The displacement meters 01–05 measure the vertical displacement at the center of each grid. The displacement meters 06–13 measure the horizontal displacement outward from the edges of the specimen. Specifically, meters 06–11 are positioned near the lower edge of the stiffeners while meters 12–13 are placed near the upper edge of the stiffeners. Meters 12 and 13 serve as control points in comparison with meters 07 and 10 directly beneath them, aiming to observe any possible twisting of the edge stiffeners. All the displacement meter measurement points are located at the center of the grid or at the midpoint of the grid edges, as Figure 10 shows.

The five displacement meters in the middle are fixed below the specimen and they measure the displacement by pulling the line upwards. Since the horizontal displacement is restricted to zero by two side boundaries, only the displacement outward from the other two sides is measured, with 4 on each side. There are a total of 13 displacement meters, as shown in Figure 11.

2.5.2. Strain Gauge Arrangement

The strain gauges are placed on both the upper and lower surfaces of the aluminum plates using a three-axis 45° rosette configuration to measure the principal stresses and their directions within the plane at various locations.

The arrangement of strain gauges on the upper plate is shown in Figure 12. Among them, strain gauges 01–02 measure strains near the longitudinal seams, strain gauges 03–04 measure strains near the diagonal seams, and strain gauges 05–08 measure strains at the center of the diagonal plate. The strain gauges measuring strains near the seams are positioned 100 mm away from the seams while the strain gauges measuring strains at the center are located at the midpoint of the entire diagonal plate.

MATERIAL:
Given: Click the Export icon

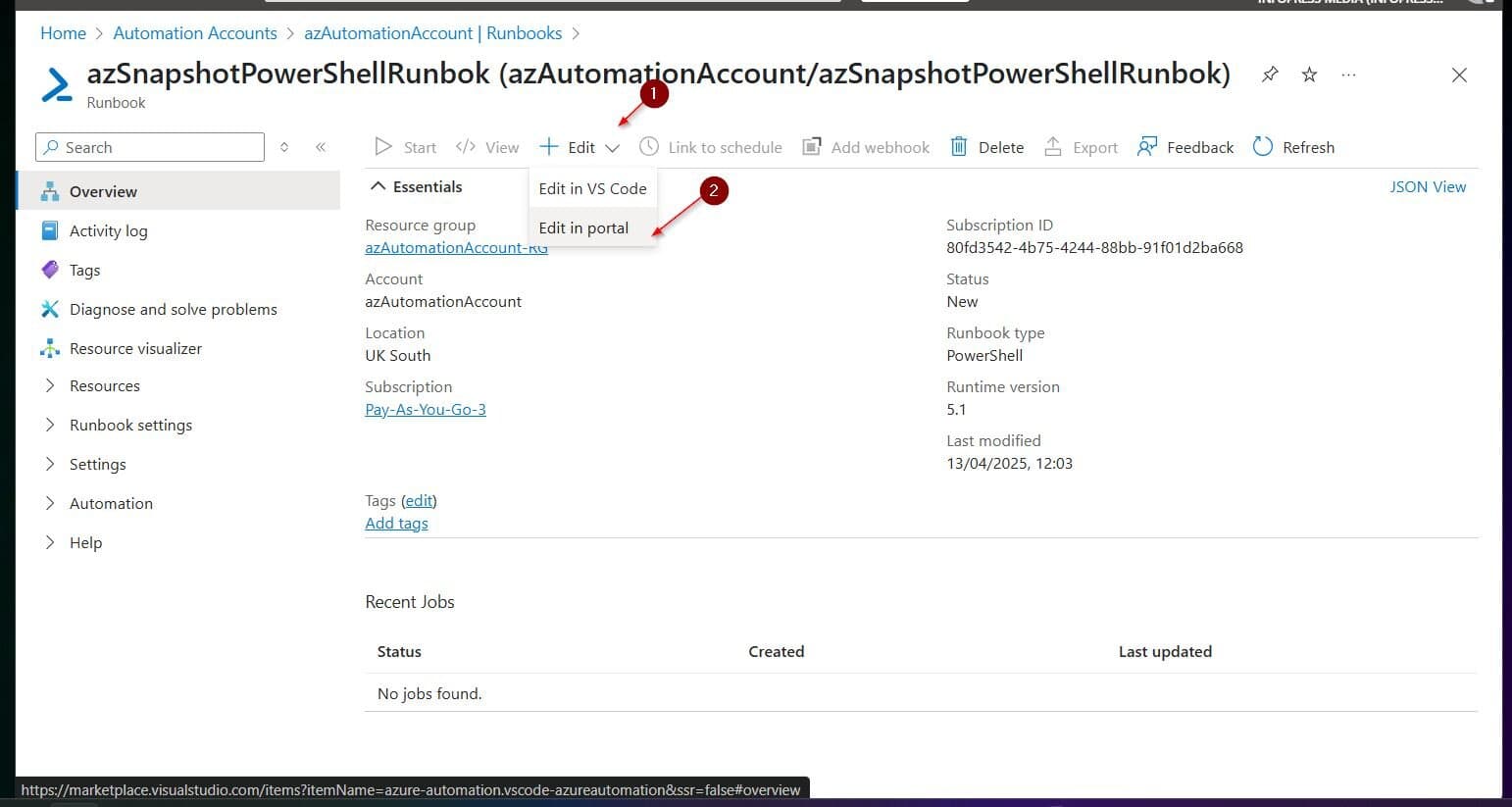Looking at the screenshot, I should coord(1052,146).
==
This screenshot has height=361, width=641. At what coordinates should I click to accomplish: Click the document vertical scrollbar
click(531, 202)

WHAT IS EXPECTED:
According to the passage on the test instrument layout, how far from the seams are the strain gauges that measure strain near the seams?

REPLY:
They are 100 mm away from the seams.